Setelah pengamalaman hari ini, saya setuju dengan pendapat tersebut. Susah payah menaiki tebing, menembus semak-semak. Berlari-lari kecil, melompat-lompat menaiki bukit. Rasa-rasanya hal tersebut tidak hanya cukup disebut mengamati, tapi lebih cocok disebut berburu. Bukan berburu yang membawa senapan kemudian menembaki burung tersebut. Tapi berburu menggunakan binoculler dan kamera -kalau ada- untuk mengidentifikasi jenis burung tersebut dan kemudian mendokumentasikannya. Sebuah rasa pusa dan lega luar biasa ketika berhasil memburu burung target buruan tersebut. Saya kira istilah 'Birdwatching' sudah harus  diganti dengan istilah 'birding' apabila mengacu perjuangan untuk dapat mengamati burung yang diinginkan.
Ah, sudah puas mengamati dan berhasil berburu burung bubut jawa. Saatnya untuk kembali turun. Langit sudah sangat mendung dan waktu sudah menunjukan pukul 11.45. Jangan sampai tertinggal makan siang di RPH dan hujan turun sebelum sampai di bawah. Eh, rasanya jalan turun akan jauh lebih sulit dari pada saat naik tadi.

Benar saja, ternyata jalan turun memang benar-benar sulit. Kami tak bisa lagi melewati jalan se ekstrim saat naik. Kemi sempat mencoba untuk turun lewat dinding bendungan wafuk sermo. Tapi itu sama saja bununh diri, sanagat ekstrim. Akhirnya saya dan panji memutuskan untuk mengikuti jalan setapak milik penduduk setempat. Setelah menemukan celah untuk turun, akhirnya kami turun. Sesampainya di sungai hujan mulai turun. Segera saja saya berjalan cepat menyeberangi sungai untuk menuju tempat saya memarkir motor.

Akhirnya pukul 12.15 saya dan panji kembali sampai di RPH. Sesampainya di RPH saya langsung istirahatat. Saya juga ngbrol bersama teman-teman lain yang tadi terpisah saat birding di hutan.
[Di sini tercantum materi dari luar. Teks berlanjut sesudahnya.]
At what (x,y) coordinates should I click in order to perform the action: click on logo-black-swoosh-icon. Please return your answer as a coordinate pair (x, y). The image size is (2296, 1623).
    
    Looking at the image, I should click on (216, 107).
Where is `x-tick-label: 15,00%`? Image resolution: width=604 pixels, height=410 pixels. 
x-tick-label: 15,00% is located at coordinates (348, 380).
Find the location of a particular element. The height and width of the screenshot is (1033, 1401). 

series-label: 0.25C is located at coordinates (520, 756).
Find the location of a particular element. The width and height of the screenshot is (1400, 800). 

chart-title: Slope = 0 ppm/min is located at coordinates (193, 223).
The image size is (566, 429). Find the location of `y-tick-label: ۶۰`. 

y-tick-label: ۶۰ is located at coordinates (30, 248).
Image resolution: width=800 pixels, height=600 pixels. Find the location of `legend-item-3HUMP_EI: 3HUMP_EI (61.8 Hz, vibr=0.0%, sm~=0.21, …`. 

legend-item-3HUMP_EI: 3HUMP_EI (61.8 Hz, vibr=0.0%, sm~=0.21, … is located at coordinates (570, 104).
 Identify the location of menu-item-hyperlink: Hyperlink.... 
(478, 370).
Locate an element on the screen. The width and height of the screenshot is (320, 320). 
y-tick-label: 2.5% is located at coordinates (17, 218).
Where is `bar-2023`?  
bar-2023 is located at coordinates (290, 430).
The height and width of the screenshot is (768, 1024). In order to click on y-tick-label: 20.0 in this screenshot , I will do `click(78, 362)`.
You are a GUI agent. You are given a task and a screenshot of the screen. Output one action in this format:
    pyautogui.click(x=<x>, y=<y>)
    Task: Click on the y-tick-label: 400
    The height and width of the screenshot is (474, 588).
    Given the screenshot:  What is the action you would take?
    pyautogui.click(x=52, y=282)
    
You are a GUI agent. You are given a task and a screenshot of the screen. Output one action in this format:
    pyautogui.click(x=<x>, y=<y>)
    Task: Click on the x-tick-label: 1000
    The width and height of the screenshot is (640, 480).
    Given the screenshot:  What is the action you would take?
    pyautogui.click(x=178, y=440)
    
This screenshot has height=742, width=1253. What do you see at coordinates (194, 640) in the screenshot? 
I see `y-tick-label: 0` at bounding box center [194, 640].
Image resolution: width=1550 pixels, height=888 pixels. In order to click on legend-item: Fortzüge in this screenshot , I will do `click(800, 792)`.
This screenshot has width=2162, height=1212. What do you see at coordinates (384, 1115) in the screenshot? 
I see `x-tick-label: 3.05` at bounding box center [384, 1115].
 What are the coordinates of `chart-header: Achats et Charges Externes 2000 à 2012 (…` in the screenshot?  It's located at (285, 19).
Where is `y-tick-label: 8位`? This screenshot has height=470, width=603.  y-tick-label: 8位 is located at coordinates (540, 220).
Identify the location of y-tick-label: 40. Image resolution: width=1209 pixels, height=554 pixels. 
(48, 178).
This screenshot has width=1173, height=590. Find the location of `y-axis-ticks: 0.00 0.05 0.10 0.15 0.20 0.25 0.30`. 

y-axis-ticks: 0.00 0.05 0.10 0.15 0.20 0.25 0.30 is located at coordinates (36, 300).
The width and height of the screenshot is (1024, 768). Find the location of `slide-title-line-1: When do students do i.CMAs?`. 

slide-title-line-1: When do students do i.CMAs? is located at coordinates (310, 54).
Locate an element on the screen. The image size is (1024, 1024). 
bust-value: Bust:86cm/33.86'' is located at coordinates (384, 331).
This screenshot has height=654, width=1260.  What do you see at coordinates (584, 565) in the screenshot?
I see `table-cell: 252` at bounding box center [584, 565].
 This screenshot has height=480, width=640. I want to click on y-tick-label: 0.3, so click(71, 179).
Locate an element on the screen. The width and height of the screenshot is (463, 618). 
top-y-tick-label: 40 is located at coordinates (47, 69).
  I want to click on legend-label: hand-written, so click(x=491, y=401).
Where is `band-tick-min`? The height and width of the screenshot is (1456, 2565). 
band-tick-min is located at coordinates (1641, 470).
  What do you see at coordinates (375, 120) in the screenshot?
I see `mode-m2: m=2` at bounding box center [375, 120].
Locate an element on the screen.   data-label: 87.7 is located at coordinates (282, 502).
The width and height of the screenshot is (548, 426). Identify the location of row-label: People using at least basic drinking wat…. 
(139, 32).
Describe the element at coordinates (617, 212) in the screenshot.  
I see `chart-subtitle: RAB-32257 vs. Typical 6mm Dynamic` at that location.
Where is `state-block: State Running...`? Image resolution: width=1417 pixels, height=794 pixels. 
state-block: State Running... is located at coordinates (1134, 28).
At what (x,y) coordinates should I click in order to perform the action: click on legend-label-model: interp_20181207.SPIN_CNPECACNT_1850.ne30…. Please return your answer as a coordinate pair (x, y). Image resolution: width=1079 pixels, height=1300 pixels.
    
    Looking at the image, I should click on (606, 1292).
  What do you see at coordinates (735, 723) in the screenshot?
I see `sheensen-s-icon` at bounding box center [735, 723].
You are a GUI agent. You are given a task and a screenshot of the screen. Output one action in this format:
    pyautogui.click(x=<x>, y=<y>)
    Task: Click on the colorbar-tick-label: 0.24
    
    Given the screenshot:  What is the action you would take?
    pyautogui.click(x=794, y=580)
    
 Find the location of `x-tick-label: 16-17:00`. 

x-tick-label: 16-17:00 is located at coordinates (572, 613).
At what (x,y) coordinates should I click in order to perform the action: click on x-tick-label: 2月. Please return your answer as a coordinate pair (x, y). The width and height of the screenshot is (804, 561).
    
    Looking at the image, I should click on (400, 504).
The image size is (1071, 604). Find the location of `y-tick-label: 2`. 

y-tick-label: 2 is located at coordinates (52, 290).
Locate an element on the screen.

Sama seperti saya dan panji, mereka juga blusukan lebih jauh ke dalam hutan, dan mereka juga menemukan lebih banyak lagi 'buruan' burung. Salah satu yang membuat Prajawan exited adalah walik kembang, katanya ia baru pertama kali ini menjumpai burung ini. Saya sendiri belum pernah berjumpa dengan burung ini. Sama seperti saya, prajawan juga merasakan nikmatnya birding, berburu. Ia bahkan berkata bahwa saat birding seperti ini ia lebih suka menggunakan binoculler dari pada kamera, sensasi berburunya lebih terasa katanya. Saat obrolan ini saya juga dapat info dari mas Shaim kalu ternyata burung Bubut Jawa yang berhasil saya amati berstatus terancam. Wah, sebuah kehormatan bisa mengamati burung ini.

Akhirnya setelah makan siang, sholan dan foto-foto tentunya, kami kembali ke jogja. Ke kehidupan nyata.